## INSTRUCTIONS TO FOLLOW:
Within the listing below, please copy exactly the lines between the line holding "Select the Key Inputs tab" and the line holding "Open Adapteropties wijzigen", inclusive.

## GIVEN RECORDS:

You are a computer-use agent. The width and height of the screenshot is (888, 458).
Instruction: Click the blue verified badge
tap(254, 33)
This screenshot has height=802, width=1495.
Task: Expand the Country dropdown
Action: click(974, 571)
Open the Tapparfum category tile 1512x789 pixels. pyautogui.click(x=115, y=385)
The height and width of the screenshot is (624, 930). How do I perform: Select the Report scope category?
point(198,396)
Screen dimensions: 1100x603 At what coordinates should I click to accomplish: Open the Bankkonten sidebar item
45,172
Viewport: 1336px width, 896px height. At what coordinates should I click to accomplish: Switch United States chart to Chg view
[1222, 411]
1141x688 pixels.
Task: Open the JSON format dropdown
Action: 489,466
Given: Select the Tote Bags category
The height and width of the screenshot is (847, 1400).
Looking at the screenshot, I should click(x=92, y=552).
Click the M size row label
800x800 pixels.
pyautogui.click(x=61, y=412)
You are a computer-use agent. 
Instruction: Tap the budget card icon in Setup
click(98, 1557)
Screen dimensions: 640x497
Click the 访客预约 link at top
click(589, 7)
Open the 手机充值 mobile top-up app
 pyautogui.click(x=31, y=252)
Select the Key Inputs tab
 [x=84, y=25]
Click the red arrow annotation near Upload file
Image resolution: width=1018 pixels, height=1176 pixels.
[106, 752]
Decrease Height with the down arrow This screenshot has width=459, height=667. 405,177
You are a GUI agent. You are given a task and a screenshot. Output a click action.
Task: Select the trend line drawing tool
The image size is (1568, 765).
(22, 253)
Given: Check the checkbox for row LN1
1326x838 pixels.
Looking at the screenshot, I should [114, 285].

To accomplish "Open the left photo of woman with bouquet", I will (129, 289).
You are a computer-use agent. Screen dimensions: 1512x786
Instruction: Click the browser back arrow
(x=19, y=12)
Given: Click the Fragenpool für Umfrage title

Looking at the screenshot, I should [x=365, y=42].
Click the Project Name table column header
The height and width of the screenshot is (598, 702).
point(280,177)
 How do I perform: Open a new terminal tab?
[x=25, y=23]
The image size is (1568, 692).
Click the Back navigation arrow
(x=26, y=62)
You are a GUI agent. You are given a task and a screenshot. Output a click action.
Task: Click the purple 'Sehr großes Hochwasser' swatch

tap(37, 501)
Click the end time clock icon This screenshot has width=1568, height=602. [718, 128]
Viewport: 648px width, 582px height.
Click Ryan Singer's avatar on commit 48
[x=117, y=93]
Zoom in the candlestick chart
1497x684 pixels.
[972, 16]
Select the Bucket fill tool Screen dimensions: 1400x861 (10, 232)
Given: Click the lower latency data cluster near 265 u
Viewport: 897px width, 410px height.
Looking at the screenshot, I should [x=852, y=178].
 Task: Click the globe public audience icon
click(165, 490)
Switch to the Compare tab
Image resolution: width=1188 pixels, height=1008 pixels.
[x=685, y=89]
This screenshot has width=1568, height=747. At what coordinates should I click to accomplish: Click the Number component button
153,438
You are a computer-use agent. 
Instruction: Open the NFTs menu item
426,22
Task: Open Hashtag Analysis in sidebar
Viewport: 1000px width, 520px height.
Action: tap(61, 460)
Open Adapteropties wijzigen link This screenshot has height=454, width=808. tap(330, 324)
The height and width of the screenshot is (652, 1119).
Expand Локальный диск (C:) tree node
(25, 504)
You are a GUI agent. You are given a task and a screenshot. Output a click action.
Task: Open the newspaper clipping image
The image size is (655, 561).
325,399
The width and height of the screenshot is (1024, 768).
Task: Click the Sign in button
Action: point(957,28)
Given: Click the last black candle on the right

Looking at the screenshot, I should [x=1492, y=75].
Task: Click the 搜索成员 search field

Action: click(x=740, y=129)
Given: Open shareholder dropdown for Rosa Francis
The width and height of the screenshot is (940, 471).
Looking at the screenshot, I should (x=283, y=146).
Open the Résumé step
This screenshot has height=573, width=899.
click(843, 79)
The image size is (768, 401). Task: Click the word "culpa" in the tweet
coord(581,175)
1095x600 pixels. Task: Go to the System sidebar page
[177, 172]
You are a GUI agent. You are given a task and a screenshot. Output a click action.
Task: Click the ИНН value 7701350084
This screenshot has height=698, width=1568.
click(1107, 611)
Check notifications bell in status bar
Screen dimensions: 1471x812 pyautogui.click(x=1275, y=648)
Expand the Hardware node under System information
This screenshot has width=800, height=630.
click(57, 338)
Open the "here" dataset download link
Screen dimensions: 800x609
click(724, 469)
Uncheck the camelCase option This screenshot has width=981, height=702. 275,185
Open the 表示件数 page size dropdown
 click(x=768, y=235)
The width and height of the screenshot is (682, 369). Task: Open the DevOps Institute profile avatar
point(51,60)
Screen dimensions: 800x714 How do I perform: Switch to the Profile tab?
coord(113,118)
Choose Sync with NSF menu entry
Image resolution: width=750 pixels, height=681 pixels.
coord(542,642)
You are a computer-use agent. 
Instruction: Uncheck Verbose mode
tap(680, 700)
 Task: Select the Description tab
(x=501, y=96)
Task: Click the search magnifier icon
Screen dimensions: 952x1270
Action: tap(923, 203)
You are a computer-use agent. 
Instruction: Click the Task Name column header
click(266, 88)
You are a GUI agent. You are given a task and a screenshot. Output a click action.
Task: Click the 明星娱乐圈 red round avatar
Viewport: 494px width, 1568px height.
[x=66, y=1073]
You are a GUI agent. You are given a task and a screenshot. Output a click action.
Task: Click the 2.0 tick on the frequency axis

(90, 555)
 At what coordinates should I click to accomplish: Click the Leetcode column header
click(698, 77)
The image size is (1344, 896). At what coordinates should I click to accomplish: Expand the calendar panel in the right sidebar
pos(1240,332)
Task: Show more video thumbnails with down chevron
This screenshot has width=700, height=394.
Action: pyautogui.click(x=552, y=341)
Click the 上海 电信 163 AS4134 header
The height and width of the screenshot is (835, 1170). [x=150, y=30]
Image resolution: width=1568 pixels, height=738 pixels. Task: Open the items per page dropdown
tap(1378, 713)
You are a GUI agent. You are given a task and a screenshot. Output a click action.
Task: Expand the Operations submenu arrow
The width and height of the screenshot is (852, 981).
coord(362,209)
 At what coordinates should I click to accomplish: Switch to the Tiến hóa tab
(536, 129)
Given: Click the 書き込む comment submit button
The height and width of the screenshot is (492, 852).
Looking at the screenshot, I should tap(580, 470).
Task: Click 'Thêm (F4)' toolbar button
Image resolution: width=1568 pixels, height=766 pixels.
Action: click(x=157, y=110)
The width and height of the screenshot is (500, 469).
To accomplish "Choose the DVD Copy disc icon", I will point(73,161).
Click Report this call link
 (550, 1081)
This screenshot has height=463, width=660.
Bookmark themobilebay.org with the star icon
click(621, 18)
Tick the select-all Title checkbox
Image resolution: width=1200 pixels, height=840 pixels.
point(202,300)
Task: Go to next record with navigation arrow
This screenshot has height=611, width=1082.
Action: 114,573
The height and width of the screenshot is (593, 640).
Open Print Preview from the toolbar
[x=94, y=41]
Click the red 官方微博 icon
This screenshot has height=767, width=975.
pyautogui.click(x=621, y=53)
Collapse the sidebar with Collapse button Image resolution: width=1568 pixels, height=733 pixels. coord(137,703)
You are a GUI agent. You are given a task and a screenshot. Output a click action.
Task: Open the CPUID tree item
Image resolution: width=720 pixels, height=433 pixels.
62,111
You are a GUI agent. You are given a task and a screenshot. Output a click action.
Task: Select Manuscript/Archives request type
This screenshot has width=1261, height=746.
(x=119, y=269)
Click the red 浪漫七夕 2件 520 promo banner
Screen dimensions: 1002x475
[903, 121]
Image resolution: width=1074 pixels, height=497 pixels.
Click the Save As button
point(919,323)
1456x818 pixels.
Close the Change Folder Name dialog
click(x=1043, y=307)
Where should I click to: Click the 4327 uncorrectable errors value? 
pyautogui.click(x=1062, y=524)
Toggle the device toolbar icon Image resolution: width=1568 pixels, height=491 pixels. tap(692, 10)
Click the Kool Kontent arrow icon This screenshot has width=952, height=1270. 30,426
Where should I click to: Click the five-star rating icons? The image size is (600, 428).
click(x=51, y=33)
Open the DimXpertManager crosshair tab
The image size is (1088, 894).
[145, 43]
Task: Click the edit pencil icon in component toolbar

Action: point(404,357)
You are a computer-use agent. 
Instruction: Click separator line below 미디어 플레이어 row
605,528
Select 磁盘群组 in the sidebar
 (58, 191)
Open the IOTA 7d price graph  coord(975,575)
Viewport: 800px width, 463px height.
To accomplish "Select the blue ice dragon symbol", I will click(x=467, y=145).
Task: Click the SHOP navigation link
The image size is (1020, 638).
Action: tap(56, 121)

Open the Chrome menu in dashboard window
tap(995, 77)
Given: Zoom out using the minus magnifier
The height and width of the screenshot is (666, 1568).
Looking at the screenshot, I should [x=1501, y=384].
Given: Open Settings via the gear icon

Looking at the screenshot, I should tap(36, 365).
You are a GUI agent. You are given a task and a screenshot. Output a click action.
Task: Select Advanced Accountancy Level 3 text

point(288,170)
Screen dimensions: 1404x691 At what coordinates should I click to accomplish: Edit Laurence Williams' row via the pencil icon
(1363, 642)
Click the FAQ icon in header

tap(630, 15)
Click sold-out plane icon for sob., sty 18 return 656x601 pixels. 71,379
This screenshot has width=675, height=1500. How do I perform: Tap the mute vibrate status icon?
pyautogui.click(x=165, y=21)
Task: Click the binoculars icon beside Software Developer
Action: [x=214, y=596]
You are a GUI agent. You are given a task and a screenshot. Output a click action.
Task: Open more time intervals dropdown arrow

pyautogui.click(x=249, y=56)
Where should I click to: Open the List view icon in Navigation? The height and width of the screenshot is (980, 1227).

## ANSWER FOR THE TASK:
Select the Key Inputs tab
 [x=84, y=25]
Click the red arrow annotation near Upload file
Image resolution: width=1018 pixels, height=1176 pixels.
[106, 752]
Decrease Height with the down arrow This screenshot has width=459, height=667. 405,177
You are a GUI agent. You are given a task and a screenshot. Output a click action.
Task: Select the trend line drawing tool
The image size is (1568, 765).
(22, 253)
Given: Check the checkbox for row LN1
1326x838 pixels.
Looking at the screenshot, I should [114, 285].

To accomplish "Open the left photo of woman with bouquet", I will (129, 289).
You are a computer-use agent. Screen dimensions: 1512x786
Instruction: Click the browser back arrow
(x=19, y=12)
Given: Click the Fragenpool für Umfrage title

Looking at the screenshot, I should [x=365, y=42].
Click the Project Name table column header
The height and width of the screenshot is (598, 702).
point(280,177)
 How do I perform: Open a new terminal tab?
[x=25, y=23]
The image size is (1568, 692).
Click the Back navigation arrow
(x=26, y=62)
You are a GUI agent. You are given a task and a screenshot. Output a click action.
Task: Click the purple 'Sehr großes Hochwasser' swatch

tap(37, 501)
Click the end time clock icon This screenshot has width=1568, height=602. [718, 128]
Viewport: 648px width, 582px height.
Click Ryan Singer's avatar on commit 48
[x=117, y=93]
Zoom in the candlestick chart
1497x684 pixels.
[972, 16]
Select the Bucket fill tool Screen dimensions: 1400x861 (10, 232)
Given: Click the lower latency data cluster near 265 u
Viewport: 897px width, 410px height.
Looking at the screenshot, I should [x=852, y=178].
 Task: Click the globe public audience icon
click(165, 490)
Switch to the Compare tab
Image resolution: width=1188 pixels, height=1008 pixels.
[x=685, y=89]
This screenshot has width=1568, height=747. At what coordinates should I click to accomplish: Click the Number component button
153,438
You are a computer-use agent. 
Instruction: Open the NFTs menu item
426,22
Task: Open Hashtag Analysis in sidebar
Viewport: 1000px width, 520px height.
Action: tap(61, 460)
Open Adapteropties wijzigen link This screenshot has height=454, width=808. tap(330, 324)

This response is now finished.